Dataset records:
********

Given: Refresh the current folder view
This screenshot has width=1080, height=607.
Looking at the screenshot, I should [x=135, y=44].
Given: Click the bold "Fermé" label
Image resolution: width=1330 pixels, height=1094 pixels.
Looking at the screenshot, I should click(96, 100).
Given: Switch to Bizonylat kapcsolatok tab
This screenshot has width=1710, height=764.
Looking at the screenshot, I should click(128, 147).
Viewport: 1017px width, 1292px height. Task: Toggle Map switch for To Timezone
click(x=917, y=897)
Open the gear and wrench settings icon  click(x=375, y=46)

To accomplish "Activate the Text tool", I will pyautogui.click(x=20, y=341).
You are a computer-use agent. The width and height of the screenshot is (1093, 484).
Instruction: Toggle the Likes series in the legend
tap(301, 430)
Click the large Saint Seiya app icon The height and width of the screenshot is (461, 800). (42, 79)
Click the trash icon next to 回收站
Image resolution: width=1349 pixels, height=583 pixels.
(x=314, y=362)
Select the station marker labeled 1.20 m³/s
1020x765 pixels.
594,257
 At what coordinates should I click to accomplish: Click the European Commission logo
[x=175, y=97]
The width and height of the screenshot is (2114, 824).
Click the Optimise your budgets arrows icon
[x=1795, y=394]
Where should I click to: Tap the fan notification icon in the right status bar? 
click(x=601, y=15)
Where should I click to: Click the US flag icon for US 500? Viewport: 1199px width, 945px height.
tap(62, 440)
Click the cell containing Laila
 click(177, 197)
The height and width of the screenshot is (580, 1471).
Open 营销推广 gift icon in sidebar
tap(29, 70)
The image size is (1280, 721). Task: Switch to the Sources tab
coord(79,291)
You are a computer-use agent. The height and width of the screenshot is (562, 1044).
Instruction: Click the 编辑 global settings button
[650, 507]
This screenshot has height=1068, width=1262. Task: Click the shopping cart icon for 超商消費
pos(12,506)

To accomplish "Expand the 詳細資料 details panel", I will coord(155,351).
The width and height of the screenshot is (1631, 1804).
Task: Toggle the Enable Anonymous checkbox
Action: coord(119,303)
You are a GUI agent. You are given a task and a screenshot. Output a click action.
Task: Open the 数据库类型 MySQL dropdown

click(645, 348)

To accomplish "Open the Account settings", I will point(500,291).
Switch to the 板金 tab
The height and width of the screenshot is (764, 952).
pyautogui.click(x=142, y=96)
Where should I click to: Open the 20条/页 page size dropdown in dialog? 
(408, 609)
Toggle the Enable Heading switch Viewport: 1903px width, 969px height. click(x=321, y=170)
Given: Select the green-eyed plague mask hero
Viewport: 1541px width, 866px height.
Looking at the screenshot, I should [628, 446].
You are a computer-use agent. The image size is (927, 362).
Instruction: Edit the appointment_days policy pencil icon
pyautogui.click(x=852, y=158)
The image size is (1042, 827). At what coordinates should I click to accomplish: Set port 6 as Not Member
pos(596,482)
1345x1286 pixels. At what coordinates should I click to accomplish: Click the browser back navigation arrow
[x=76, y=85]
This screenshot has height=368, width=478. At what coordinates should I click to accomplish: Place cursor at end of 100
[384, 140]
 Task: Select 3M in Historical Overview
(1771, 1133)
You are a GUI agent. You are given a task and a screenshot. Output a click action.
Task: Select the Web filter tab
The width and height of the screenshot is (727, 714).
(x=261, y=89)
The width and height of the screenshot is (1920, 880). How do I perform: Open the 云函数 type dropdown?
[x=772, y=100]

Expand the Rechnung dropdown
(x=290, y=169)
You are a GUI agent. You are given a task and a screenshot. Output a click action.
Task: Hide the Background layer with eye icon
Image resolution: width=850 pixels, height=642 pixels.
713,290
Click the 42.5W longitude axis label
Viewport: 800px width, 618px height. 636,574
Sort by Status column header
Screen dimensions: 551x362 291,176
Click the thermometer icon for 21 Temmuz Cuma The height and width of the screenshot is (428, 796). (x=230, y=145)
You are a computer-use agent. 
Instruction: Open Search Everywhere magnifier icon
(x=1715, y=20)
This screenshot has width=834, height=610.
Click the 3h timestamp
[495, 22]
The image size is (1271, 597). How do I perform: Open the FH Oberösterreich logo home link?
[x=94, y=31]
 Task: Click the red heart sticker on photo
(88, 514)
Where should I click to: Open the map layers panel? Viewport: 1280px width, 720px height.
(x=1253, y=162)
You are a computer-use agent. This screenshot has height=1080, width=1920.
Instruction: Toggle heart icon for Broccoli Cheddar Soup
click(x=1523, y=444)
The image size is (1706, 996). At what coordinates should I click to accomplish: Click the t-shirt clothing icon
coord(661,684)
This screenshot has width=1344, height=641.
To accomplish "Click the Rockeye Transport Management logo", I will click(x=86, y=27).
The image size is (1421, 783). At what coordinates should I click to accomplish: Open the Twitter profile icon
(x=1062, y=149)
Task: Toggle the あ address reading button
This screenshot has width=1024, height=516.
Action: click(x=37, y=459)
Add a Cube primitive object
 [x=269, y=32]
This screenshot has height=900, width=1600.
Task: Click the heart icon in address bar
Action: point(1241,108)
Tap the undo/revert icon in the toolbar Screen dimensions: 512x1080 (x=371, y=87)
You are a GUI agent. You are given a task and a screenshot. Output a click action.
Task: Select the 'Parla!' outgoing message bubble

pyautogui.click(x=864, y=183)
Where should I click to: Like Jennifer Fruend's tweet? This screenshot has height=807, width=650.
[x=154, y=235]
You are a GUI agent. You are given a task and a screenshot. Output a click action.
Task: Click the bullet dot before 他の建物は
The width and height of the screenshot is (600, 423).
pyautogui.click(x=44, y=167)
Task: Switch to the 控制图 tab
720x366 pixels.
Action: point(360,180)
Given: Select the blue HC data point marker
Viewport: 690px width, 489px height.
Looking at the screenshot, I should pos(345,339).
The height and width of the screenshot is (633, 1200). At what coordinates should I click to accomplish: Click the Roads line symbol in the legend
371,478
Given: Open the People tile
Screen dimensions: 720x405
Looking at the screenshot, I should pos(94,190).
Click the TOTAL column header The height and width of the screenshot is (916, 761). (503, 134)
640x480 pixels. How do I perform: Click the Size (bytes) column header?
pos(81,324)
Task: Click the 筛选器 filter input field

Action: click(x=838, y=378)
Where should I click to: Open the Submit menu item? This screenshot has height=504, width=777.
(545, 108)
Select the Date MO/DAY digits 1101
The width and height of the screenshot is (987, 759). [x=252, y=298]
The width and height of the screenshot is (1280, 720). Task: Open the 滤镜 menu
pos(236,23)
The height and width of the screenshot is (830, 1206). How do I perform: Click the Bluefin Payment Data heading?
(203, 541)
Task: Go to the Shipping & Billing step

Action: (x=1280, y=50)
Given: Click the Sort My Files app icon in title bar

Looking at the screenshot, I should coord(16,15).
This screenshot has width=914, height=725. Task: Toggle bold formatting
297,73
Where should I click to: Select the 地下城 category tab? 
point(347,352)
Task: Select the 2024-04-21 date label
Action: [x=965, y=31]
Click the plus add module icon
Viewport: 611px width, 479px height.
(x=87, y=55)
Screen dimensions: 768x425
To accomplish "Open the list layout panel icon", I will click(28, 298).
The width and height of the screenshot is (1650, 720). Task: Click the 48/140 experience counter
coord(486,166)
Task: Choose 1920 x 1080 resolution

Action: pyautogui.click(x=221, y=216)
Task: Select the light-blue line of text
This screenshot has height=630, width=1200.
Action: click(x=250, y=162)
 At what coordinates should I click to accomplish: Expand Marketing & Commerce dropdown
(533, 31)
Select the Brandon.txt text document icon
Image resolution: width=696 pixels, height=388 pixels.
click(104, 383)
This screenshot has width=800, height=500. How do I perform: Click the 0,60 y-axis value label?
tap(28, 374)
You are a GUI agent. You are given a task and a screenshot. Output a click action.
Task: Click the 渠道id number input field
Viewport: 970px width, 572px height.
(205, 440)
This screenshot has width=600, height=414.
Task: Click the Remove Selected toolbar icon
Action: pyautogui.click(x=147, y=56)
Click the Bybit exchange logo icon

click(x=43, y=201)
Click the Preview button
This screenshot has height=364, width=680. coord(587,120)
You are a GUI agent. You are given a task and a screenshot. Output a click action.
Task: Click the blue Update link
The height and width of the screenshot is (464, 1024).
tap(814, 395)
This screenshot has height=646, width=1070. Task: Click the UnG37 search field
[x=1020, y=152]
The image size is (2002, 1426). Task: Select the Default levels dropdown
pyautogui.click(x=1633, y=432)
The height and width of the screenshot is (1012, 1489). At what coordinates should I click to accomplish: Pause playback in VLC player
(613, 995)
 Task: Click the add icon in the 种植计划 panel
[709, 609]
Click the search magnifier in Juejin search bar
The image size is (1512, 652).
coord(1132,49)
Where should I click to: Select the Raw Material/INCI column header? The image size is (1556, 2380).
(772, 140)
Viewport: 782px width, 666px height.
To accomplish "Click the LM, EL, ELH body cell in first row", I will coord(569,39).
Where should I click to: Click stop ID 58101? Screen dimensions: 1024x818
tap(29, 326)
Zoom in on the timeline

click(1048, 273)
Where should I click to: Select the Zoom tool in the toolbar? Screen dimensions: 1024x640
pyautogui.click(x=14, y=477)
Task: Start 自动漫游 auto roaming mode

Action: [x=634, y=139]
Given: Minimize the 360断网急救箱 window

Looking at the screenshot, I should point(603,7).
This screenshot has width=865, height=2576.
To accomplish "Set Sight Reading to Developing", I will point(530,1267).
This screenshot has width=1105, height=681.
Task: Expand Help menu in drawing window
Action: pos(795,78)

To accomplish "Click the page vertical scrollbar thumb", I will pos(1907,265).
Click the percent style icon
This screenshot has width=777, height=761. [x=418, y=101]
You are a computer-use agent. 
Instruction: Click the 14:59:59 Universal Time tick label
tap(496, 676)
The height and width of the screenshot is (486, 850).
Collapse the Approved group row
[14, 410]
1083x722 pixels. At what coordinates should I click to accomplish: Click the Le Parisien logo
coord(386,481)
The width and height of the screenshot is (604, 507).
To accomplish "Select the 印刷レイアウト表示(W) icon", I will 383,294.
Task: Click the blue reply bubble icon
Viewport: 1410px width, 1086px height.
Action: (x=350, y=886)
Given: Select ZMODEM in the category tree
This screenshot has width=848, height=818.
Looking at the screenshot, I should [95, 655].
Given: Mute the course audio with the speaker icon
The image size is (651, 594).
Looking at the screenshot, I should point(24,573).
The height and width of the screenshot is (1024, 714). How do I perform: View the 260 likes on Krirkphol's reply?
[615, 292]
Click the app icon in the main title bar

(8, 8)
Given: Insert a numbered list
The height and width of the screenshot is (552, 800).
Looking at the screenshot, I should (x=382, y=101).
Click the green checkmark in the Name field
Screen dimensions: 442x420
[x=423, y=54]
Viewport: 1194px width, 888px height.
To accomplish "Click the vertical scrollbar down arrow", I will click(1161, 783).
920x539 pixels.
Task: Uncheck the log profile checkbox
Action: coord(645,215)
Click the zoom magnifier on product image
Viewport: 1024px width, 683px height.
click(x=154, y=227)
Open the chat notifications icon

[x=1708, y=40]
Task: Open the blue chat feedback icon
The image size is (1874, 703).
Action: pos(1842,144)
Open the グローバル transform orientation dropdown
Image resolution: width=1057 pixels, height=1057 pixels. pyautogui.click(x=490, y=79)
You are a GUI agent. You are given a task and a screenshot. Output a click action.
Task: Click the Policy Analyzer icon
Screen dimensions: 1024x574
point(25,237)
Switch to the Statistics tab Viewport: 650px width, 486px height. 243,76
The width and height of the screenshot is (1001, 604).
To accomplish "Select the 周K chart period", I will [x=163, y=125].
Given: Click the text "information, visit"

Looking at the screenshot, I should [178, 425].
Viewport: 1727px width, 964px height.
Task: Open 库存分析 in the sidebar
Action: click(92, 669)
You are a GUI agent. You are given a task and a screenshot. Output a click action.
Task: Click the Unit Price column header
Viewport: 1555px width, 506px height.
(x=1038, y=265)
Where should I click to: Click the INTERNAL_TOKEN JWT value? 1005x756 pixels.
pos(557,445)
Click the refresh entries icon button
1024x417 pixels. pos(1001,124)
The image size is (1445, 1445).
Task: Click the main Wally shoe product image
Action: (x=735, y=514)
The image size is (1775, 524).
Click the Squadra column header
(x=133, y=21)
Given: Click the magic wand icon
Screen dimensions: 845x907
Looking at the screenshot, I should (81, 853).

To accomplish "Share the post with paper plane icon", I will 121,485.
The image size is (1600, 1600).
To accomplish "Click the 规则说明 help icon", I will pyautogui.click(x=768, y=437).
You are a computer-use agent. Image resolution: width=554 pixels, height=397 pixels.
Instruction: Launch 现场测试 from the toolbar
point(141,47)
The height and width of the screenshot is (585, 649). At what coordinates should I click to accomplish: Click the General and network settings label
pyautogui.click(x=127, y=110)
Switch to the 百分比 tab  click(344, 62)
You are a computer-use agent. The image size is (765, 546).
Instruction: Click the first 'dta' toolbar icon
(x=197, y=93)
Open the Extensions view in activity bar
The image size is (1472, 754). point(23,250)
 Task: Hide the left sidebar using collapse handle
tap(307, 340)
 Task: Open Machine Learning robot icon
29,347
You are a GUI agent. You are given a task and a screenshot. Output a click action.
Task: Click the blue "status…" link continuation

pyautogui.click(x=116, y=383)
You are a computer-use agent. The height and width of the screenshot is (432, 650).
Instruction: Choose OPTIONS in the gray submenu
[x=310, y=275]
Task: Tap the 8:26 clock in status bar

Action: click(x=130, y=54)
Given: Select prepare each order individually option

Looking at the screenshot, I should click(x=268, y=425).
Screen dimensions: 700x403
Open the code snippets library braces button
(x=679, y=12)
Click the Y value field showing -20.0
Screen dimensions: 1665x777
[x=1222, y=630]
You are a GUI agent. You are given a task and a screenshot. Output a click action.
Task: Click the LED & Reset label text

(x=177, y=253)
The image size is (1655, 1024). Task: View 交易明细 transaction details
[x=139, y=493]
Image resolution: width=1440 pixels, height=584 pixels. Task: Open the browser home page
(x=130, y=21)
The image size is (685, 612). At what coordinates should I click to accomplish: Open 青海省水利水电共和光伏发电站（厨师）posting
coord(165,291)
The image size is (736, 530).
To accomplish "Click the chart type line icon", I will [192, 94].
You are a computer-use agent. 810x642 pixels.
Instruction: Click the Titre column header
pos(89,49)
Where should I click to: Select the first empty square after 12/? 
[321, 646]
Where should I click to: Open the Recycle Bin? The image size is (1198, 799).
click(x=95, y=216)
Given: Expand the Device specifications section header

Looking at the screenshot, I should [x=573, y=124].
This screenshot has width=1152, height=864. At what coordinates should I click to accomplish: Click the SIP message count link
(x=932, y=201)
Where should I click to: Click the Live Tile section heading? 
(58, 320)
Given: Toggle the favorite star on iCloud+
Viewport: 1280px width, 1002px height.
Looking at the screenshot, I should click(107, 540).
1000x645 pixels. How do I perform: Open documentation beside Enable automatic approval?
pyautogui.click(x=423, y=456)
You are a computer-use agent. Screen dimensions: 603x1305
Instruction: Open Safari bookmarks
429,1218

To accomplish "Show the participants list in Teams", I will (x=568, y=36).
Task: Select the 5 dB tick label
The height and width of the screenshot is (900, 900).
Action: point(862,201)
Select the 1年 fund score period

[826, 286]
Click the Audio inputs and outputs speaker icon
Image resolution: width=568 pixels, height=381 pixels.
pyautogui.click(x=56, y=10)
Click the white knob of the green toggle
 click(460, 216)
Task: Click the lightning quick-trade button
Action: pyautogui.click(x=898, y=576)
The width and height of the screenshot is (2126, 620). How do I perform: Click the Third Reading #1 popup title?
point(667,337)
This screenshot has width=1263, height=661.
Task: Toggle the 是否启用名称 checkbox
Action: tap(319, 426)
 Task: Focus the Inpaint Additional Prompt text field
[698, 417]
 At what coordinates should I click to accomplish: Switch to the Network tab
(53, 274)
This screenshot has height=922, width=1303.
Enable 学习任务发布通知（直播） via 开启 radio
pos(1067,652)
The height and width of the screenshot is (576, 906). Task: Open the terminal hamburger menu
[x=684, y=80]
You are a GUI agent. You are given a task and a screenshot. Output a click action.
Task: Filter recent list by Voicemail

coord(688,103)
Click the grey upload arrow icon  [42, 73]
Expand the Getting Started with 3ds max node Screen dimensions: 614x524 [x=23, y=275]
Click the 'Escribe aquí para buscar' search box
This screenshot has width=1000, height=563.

********

Task to carry out: One number makes up the answer: the number of lines among the entries that include the word "with".

Completed exercise: 4